Epic Games CEO Tim Sweeney has said on Twitter that “if Steam committed to a permanent 88% revenue share […] without major strings attached, Epic would hastily organise a retreat from exclusives (while honouring our partner commitments) and consider putting our own games on Steam.”
Sweeney has often claimed that the 30% cut Valve takes from each game sold on Steam is one of the biggest problems in PC gaming, damning it again as “the #1 problem for PC developers, publishers, and everyone who relies on those businesses for their livelihood. We’re determined to fix it”.
That “no major strings attached” line is interesting. Pressed for clarification, Sweeney says the key points are that “games can use any online systems like friends and accounts they choose, games are free to interoperate across platforms and stores, the store doesn’t tax revenue on other stores or platforms,” and “if you play on multiple platforms, stuff you’ve bought can be available everywhere.” That’s a lot of small print, but Steam meets quite a lot of it already – by letting you add non-Steam games, for example.
Sweeney has drawn a fair bit of cynicism in the replies, which will come as no surprise to anyone who’s been following the reaction to Epic’s strategy of chasing exclusives.
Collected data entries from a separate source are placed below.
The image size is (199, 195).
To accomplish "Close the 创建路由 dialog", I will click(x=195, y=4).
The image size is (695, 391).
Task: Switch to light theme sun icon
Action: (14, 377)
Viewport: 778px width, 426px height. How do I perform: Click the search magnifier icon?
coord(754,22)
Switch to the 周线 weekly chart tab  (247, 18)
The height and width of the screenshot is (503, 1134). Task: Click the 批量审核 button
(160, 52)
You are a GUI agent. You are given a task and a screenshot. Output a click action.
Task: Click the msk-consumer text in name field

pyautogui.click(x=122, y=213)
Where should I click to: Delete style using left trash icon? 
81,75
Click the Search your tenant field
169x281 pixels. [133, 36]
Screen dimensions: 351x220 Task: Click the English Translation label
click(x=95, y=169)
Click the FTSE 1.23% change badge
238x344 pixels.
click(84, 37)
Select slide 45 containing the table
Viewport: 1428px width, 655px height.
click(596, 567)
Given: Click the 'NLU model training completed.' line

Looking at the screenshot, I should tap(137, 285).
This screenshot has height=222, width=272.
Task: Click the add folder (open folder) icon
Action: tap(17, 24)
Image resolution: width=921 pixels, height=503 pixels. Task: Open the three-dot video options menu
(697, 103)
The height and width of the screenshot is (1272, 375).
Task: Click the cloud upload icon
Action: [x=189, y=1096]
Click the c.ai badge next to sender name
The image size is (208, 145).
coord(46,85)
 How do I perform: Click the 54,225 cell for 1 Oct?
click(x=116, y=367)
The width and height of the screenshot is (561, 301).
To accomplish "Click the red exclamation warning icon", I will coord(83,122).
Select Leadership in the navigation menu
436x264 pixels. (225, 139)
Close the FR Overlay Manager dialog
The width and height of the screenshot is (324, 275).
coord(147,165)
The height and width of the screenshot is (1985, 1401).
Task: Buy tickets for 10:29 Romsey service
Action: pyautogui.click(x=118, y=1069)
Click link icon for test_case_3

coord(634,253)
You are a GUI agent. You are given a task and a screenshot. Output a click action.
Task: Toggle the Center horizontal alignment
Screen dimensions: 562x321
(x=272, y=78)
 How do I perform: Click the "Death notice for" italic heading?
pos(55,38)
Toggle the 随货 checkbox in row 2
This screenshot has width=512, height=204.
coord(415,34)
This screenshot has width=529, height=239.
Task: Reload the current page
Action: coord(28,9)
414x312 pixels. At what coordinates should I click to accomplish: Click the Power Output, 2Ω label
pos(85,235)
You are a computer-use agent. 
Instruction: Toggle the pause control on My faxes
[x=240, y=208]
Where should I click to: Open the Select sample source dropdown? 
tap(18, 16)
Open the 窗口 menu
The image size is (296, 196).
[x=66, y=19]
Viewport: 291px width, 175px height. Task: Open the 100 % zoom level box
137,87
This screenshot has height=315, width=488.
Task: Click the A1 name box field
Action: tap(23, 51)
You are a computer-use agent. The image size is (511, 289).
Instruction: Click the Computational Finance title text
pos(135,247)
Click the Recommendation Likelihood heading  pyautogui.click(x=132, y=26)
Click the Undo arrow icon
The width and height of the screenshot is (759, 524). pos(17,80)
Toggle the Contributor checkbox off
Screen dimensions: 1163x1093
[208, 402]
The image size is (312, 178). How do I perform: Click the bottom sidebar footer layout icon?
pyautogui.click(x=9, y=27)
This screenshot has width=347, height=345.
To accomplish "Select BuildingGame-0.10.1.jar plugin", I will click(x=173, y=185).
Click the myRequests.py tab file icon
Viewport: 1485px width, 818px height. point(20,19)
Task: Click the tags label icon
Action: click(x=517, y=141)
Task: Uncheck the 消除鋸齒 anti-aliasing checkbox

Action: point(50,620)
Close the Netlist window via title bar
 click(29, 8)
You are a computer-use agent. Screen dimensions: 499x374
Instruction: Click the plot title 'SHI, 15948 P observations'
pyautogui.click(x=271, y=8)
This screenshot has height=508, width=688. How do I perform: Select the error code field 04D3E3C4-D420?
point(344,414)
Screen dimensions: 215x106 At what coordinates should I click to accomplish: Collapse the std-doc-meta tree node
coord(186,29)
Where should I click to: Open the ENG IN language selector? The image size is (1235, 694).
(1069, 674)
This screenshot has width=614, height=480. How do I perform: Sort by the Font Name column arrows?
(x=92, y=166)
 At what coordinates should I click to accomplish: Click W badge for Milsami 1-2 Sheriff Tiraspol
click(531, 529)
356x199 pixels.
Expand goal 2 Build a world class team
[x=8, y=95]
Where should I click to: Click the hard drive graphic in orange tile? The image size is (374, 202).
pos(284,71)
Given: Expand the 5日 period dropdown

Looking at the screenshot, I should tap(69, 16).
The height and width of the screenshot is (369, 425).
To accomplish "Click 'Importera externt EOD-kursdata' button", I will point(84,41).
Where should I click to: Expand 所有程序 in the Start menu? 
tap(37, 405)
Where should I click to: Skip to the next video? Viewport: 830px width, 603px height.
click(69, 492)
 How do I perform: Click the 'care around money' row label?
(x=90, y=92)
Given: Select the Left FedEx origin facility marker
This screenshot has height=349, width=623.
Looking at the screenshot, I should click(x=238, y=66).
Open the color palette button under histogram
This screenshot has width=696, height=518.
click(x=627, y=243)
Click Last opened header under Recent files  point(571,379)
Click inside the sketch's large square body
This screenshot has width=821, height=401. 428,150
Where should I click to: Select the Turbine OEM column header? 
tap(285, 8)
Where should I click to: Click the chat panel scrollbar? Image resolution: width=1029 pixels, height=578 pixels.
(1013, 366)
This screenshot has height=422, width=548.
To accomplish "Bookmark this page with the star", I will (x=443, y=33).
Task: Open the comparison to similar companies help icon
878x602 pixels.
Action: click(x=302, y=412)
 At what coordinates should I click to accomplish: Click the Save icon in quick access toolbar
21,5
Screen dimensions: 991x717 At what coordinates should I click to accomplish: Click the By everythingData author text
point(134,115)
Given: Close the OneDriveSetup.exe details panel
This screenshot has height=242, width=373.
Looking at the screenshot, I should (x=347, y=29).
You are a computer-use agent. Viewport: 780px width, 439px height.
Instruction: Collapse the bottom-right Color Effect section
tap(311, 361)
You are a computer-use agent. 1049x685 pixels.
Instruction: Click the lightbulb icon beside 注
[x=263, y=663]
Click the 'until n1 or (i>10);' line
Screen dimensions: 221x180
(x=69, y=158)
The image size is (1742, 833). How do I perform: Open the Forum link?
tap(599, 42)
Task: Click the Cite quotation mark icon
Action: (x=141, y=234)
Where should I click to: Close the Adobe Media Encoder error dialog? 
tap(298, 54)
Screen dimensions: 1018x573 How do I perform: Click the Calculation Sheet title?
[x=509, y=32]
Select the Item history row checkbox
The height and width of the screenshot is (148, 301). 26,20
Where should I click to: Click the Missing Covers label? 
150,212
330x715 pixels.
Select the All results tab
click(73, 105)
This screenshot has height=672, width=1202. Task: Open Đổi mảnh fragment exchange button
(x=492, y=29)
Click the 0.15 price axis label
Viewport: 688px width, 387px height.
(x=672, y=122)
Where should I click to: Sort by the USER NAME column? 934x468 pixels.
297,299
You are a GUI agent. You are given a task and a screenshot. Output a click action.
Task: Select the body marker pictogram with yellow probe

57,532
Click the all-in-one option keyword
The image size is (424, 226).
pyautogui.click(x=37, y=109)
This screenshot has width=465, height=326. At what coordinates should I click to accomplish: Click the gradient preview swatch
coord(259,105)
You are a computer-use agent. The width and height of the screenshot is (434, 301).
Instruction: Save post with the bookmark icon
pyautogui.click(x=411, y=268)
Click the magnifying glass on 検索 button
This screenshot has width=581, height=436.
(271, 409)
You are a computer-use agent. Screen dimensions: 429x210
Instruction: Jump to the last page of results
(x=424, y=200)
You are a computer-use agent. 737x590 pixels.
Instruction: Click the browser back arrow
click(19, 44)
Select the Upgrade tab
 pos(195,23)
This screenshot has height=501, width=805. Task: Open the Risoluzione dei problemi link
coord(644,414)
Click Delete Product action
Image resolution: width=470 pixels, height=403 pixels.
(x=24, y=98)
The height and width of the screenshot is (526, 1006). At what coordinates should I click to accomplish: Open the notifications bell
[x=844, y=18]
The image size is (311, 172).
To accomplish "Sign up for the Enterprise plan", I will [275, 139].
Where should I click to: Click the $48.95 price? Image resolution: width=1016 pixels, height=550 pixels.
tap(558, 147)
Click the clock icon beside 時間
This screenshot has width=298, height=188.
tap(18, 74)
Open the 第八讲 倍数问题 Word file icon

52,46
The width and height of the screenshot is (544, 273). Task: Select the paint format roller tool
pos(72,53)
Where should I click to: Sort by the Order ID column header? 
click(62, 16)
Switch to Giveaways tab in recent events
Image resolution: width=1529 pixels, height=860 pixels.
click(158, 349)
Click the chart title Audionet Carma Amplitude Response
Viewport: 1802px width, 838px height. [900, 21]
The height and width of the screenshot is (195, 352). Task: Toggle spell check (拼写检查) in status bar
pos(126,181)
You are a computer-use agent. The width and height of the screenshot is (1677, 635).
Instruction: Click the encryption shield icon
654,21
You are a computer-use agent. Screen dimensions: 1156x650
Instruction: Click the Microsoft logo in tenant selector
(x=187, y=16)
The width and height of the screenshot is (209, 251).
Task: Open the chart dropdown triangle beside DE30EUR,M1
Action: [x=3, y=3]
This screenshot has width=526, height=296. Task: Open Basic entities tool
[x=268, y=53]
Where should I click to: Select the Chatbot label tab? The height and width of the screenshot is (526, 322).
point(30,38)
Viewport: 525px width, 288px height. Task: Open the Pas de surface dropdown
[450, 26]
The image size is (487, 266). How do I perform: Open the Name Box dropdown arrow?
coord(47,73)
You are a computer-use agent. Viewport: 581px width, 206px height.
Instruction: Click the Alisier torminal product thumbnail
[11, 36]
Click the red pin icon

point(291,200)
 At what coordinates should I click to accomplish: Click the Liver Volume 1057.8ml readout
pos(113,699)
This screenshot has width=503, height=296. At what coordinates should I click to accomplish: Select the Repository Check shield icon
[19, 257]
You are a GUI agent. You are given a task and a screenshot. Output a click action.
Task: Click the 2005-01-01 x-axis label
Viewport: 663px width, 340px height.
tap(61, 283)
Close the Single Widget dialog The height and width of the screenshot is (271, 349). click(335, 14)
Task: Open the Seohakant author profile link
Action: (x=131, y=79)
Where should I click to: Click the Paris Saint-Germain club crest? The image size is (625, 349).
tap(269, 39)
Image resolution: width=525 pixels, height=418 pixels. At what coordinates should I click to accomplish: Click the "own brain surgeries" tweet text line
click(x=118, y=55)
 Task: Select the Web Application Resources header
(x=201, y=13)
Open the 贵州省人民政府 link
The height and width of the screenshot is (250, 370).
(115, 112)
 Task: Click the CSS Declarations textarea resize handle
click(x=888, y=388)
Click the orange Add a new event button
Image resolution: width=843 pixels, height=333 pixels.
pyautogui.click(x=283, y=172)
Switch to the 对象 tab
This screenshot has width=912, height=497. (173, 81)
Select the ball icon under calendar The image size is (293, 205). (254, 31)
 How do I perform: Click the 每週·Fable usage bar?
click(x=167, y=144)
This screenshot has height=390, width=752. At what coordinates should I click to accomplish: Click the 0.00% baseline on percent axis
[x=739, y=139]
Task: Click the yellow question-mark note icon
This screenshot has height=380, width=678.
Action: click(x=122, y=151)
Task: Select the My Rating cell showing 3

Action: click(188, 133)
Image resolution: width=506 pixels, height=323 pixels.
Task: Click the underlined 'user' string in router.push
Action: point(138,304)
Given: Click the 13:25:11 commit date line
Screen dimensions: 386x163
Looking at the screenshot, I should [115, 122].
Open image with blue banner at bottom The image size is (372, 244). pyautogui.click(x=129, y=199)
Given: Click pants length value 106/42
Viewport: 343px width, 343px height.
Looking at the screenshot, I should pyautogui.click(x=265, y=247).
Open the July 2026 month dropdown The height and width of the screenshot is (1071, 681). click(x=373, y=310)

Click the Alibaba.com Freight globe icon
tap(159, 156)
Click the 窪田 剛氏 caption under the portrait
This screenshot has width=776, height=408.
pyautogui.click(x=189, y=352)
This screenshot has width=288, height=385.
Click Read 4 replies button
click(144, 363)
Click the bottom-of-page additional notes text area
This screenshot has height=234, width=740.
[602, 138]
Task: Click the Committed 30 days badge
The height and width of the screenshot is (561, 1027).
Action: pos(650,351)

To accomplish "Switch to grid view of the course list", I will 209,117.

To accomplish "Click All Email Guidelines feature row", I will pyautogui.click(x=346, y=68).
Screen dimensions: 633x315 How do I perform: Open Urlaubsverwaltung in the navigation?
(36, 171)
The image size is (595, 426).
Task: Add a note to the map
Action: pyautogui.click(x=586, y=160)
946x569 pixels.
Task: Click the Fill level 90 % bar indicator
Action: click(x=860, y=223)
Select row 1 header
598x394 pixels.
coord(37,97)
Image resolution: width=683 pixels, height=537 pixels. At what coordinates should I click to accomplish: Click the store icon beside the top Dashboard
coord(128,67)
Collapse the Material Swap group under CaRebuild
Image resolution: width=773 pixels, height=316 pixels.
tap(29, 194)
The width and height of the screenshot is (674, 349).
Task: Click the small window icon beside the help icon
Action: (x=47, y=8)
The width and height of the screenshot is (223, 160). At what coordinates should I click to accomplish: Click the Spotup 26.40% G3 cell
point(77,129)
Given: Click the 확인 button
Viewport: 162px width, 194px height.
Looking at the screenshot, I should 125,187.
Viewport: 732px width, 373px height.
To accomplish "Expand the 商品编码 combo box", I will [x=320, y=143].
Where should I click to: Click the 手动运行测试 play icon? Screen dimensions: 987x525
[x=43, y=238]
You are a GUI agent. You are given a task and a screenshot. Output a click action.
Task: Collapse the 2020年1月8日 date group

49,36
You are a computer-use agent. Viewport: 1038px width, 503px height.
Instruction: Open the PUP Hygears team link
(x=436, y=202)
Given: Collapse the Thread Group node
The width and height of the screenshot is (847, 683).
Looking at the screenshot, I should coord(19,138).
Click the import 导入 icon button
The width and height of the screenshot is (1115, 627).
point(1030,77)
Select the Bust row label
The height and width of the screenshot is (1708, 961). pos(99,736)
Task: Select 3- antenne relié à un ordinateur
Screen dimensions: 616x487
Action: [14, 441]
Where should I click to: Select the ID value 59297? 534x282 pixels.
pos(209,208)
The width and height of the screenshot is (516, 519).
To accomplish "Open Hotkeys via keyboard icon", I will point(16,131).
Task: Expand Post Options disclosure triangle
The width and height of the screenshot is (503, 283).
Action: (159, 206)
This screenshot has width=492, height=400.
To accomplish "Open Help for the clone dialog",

He is accused of “fake altruism“, with the suggestion that “the 12% nonsense” is a ruse to amass goodwill. It may be that, and I’m all for healthy scepticism of businesses, but it’s clearly also an enormous reduction in the revenue taken from selling someone else’s work. Other players continue to point out Steam’s superior features and willingness to shoulder regional pricing fees, which are equally undeniable.
If Steam committed to a permanent 88% revenue share for all developers and publishers without major strings attached, Epic would hastily organize a retreat from exclusives (while honoring our partner commitments) and consider putting our own games on Steam.
— Tim Sweeney (@TimSweeneyEpic) April 25, 2019
While it’s vanishingly unlikely that Valve would ever move to a 12% cut – as Sweeney surely knows – it’s worth noting that Epic has (probably) already forced a climbdown. Last year, Valve announced that it would lower its 30% cut for every sale after a game earns $10m. It didn’t explicitly mention Epic, but the move came just three days before the Epic Games Store, with its 12% cut, was formally announced after some rumour.
With all that said, here’s some interesting further reading from Ars Technica about why Valve may actually collect less than the 30% figure, and the additional overheads it has to wrestle with.
Read more: check out these exciting upcoming PC games
Last month, Sweeney predicted that we’d soon see lower prices for games on the Epic Store as developers passed savings from their larger revenue share on to consumers. Seems optimistic to me, with the $60 price point so firmly established, but fingers crossed, I guess.